- _Dataset entries_

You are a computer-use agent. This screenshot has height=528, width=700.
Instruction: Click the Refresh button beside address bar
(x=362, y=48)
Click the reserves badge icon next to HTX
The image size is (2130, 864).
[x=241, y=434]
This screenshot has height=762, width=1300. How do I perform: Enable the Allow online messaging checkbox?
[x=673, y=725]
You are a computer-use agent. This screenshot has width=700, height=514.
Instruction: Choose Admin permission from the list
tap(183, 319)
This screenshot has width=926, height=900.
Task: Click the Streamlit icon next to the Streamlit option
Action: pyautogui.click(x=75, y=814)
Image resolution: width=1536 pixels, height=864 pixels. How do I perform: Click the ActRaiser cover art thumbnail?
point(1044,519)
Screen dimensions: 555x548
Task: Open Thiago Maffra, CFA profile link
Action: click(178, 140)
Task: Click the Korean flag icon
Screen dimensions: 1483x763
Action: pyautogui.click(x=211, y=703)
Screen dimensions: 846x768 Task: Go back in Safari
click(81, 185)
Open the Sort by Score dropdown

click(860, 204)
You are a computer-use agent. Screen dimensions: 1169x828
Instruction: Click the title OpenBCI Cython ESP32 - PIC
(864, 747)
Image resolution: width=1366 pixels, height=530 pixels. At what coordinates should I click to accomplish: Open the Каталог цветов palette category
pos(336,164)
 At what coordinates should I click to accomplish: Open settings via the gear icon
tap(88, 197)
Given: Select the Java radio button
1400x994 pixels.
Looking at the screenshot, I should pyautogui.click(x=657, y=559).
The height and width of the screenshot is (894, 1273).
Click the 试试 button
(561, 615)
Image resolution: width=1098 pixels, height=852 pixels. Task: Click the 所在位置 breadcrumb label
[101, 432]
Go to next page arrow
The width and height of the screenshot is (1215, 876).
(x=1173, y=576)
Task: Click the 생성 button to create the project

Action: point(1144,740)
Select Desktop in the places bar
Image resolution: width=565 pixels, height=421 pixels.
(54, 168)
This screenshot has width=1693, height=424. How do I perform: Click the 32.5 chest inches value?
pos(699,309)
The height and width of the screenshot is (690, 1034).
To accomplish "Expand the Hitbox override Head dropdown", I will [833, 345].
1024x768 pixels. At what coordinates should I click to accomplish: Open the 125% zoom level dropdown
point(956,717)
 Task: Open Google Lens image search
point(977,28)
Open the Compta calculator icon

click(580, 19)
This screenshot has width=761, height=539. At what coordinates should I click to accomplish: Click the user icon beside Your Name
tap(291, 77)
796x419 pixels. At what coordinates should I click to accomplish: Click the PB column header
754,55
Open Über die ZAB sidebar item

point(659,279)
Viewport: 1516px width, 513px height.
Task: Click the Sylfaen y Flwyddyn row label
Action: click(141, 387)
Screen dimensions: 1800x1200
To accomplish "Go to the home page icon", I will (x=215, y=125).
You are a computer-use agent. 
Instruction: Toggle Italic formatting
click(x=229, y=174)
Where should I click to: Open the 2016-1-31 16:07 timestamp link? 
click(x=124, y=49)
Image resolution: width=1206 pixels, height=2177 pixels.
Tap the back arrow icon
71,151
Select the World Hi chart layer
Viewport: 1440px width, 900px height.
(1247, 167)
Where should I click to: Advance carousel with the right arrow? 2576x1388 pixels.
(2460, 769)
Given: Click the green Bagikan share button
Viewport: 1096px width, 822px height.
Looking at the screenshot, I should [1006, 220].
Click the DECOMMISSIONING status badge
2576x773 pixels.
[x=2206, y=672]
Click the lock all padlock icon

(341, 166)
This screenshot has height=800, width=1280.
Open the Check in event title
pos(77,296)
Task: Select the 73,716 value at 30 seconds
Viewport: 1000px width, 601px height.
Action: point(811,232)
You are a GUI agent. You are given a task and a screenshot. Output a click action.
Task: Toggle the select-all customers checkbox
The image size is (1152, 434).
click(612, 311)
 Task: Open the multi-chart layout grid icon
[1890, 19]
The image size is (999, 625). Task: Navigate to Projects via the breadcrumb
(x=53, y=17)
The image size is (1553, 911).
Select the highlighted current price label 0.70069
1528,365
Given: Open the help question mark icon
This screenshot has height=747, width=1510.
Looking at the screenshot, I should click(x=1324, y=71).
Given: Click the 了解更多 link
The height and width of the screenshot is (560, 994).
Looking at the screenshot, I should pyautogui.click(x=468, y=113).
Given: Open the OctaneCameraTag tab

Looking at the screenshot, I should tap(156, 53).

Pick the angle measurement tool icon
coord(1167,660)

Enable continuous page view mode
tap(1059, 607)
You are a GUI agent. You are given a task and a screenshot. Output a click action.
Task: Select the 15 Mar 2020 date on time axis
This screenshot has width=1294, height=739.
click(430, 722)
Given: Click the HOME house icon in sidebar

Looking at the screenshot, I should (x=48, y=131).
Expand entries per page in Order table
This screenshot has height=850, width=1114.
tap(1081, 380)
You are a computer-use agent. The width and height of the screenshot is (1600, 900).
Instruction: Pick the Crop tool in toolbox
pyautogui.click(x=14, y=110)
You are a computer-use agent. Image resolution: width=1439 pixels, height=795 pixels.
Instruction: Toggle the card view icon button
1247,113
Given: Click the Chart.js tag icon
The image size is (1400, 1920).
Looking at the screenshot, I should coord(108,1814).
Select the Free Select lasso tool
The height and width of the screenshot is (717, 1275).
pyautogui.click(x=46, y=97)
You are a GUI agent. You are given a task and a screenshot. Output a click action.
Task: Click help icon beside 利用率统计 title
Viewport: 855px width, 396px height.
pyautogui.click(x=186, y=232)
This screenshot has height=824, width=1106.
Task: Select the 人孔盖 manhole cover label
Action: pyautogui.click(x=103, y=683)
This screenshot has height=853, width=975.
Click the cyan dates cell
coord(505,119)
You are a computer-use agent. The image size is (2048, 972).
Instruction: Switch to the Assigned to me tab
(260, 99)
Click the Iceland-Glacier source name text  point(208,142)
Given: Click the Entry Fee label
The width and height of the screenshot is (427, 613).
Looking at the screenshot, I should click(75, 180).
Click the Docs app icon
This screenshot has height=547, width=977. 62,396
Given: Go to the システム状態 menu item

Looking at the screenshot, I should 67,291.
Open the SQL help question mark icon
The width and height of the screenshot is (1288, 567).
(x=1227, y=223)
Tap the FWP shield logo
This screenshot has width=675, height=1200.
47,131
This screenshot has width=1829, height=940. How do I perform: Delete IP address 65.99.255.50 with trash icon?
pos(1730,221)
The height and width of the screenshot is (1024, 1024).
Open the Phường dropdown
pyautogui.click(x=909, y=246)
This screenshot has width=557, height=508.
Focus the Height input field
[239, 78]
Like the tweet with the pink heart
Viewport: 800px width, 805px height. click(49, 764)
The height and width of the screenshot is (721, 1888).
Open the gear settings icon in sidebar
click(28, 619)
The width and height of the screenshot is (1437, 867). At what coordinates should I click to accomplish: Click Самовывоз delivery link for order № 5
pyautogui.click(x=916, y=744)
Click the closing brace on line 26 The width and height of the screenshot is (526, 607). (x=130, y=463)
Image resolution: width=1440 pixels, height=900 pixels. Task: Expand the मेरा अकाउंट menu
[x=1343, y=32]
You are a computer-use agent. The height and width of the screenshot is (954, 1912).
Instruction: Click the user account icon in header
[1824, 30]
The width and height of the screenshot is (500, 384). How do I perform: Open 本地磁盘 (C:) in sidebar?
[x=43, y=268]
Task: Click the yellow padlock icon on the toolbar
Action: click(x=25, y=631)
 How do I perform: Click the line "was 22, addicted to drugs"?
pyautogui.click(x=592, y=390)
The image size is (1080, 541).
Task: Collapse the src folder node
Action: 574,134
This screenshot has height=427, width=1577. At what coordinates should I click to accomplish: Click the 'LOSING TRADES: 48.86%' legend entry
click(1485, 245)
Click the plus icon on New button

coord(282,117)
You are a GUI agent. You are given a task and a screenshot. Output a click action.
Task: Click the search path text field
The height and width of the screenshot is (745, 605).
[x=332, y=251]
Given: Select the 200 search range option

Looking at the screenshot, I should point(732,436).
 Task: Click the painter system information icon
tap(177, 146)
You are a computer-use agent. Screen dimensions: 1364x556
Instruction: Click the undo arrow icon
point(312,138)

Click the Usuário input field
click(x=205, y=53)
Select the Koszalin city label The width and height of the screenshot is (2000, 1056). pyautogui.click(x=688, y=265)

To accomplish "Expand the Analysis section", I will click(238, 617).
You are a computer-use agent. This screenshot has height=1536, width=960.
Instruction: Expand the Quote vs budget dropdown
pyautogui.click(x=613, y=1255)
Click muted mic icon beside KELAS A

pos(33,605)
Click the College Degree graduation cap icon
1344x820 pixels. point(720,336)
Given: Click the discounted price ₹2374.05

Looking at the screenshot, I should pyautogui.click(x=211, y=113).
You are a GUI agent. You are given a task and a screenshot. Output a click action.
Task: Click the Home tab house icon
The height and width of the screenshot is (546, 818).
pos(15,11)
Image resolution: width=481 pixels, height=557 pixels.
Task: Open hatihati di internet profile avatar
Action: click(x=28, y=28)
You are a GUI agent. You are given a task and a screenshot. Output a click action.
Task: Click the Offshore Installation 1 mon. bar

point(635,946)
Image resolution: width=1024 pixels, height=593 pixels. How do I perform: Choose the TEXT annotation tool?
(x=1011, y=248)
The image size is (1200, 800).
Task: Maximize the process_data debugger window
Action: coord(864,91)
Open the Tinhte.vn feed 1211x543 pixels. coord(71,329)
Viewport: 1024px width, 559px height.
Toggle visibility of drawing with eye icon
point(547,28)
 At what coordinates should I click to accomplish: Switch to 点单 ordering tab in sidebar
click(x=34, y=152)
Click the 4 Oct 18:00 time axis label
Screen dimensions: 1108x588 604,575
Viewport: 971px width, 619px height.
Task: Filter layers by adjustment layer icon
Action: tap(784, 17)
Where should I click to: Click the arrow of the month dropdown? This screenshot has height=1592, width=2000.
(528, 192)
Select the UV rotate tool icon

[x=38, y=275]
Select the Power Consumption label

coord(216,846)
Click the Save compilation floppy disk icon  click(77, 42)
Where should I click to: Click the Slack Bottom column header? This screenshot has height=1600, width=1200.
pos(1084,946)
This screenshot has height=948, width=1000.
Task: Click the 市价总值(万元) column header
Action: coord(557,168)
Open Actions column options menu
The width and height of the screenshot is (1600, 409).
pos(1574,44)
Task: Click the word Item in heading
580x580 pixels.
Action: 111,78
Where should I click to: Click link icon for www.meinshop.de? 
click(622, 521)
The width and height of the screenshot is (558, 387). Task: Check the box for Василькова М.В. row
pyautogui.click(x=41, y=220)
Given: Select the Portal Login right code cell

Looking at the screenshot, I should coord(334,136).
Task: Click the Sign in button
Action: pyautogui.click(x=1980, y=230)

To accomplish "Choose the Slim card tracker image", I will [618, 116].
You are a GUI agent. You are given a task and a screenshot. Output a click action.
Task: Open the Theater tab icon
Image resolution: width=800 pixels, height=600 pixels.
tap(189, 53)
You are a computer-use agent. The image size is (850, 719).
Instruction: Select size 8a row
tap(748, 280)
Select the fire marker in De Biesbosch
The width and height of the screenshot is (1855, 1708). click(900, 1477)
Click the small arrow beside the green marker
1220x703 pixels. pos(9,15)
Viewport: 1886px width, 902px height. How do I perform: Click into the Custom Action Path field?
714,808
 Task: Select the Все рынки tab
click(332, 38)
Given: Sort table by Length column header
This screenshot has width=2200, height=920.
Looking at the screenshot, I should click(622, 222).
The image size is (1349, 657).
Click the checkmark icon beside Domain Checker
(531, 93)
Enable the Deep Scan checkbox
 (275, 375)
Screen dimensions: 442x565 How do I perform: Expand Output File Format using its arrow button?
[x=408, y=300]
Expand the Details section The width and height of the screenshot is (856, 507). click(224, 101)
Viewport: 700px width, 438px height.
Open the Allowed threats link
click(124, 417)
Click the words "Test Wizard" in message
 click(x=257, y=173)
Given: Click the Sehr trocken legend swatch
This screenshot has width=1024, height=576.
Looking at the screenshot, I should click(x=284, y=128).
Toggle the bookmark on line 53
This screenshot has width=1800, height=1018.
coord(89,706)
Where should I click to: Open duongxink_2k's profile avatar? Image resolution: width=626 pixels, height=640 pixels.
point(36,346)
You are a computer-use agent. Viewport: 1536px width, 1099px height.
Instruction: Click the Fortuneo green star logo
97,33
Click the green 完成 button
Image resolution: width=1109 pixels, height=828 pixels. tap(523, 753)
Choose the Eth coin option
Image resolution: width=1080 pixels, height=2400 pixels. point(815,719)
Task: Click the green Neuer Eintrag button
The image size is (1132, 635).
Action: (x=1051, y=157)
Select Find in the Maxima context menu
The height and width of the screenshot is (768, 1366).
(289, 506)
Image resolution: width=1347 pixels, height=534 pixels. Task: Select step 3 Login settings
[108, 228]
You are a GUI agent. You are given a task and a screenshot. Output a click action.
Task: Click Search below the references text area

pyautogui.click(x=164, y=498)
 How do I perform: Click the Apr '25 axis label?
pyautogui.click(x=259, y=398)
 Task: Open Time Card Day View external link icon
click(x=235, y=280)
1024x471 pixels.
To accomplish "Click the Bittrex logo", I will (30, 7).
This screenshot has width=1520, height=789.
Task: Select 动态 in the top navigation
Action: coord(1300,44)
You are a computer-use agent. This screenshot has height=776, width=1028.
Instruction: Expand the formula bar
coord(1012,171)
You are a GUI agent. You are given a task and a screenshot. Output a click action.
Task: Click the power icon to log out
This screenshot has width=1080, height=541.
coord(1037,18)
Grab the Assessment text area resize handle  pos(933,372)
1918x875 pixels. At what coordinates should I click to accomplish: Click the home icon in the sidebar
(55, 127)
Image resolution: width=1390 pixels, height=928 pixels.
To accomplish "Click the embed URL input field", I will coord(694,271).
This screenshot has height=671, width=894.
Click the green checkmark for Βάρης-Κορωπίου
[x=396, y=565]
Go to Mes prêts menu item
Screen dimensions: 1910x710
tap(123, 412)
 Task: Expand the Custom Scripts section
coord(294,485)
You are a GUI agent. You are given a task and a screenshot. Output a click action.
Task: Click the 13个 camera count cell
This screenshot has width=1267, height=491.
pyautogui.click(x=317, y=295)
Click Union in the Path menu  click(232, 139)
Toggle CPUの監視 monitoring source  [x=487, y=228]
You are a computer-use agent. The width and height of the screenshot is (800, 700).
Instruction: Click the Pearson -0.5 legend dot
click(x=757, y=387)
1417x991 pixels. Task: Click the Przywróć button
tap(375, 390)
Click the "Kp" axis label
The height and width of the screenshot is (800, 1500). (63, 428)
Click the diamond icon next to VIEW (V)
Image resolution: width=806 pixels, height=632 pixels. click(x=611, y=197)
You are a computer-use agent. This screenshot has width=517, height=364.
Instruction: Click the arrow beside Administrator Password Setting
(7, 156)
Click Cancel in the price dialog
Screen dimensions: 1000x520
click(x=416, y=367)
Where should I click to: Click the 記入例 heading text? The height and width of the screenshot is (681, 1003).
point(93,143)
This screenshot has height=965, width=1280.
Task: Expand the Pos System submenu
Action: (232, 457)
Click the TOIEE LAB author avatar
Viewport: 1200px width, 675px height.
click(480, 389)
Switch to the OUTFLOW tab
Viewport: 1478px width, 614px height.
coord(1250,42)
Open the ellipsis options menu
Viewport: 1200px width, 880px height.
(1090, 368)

- _Task to complete_
If a line in the material contains the word "options", copy that line.

- _Answer to this problem_
Open Actions column options menu
Open the ellipsis options menu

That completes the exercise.